> [Your task]: Across the records that follow, determine how many lines contain "tree" and give only the resulting number.

━━━ Data for processing ━━━

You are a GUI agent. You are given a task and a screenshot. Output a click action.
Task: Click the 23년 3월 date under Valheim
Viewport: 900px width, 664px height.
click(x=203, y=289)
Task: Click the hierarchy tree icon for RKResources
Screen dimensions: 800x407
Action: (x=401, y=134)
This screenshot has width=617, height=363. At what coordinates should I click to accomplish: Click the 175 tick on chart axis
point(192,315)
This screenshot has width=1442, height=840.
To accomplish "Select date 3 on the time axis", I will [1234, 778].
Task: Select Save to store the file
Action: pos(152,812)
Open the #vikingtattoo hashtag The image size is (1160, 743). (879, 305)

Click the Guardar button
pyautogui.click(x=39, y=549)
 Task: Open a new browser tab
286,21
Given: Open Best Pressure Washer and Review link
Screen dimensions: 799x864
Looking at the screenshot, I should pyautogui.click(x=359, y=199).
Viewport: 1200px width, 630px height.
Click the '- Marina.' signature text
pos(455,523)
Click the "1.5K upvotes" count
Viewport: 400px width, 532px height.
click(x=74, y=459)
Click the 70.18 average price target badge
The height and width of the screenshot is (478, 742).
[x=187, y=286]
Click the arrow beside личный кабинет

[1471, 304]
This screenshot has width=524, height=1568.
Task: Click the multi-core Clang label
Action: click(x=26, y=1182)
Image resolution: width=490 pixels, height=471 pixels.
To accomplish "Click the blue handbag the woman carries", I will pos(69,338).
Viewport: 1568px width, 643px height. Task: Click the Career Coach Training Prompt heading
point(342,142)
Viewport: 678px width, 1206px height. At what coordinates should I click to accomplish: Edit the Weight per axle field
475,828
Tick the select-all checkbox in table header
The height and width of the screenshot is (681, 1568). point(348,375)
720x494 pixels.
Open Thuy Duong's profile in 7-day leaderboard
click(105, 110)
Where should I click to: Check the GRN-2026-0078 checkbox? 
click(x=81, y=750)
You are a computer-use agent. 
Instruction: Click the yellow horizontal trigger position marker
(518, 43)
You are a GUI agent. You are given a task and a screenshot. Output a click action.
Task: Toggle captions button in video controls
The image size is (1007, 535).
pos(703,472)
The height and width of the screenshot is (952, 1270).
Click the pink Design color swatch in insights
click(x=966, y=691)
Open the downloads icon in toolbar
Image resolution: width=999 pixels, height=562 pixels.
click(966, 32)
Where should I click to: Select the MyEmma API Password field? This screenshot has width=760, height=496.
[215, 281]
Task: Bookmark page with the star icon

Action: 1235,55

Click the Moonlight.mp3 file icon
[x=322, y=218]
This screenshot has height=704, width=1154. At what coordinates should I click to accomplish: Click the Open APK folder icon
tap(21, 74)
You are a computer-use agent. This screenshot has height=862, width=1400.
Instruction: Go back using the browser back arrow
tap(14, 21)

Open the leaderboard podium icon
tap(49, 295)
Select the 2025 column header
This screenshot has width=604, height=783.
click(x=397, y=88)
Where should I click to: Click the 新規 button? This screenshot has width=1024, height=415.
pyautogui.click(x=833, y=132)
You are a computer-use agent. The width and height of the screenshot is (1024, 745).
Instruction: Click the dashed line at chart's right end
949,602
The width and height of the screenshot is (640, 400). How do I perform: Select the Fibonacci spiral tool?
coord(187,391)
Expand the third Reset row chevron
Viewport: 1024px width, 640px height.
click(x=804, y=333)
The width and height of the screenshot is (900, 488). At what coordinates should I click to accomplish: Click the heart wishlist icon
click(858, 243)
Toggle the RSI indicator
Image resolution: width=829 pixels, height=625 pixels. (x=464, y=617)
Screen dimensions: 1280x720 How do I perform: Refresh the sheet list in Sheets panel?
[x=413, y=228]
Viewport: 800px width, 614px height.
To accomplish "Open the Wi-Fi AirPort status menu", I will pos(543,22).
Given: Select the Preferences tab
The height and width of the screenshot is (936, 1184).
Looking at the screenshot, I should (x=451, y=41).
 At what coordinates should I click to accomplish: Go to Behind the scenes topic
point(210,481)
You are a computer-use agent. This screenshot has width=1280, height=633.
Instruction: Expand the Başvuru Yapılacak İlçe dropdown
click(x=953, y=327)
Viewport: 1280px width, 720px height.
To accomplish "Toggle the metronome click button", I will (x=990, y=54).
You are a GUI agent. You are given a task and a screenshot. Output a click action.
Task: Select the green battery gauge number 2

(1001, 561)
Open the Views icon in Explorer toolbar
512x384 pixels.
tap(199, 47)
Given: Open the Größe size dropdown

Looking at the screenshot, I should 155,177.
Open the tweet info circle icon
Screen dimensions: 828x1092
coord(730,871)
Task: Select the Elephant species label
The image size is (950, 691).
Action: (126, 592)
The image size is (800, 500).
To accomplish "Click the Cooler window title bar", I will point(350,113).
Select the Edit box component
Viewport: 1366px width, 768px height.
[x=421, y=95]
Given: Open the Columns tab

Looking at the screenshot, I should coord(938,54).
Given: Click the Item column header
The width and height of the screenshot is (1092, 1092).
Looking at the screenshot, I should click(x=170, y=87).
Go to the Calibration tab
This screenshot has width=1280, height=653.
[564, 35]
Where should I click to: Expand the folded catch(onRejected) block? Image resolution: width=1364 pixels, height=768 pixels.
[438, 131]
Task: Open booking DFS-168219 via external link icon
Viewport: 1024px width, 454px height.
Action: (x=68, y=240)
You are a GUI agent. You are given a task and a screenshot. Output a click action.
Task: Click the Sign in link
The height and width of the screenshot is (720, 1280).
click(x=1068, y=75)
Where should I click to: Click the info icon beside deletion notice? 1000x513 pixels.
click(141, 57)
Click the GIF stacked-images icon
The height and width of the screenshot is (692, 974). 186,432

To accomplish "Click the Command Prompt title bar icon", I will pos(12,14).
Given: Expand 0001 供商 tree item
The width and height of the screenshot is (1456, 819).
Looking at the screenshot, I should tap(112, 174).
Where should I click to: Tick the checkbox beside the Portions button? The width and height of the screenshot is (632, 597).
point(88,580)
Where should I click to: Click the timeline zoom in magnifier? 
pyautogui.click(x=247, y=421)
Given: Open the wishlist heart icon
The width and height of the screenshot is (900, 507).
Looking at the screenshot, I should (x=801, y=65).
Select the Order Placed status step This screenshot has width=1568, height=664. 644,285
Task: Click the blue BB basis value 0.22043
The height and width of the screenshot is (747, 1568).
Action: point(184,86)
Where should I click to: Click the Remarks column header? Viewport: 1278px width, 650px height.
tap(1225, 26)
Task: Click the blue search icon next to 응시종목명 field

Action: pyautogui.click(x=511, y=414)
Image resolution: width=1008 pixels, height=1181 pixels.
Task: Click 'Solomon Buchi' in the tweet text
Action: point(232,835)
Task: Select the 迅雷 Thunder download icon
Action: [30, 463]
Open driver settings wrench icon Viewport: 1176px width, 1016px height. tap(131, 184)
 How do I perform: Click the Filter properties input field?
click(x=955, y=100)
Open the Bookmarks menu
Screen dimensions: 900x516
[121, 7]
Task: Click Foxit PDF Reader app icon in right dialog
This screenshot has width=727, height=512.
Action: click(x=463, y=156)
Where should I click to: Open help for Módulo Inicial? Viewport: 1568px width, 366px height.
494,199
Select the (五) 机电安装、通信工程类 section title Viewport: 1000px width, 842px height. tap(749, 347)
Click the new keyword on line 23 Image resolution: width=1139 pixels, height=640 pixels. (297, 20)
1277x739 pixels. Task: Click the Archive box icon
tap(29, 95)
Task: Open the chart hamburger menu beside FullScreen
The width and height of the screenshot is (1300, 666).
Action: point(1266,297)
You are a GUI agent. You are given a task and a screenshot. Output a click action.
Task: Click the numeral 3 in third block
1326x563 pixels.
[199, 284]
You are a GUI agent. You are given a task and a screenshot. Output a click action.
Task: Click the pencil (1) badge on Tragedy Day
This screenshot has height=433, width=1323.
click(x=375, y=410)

━━━

> [Exercise result]: 2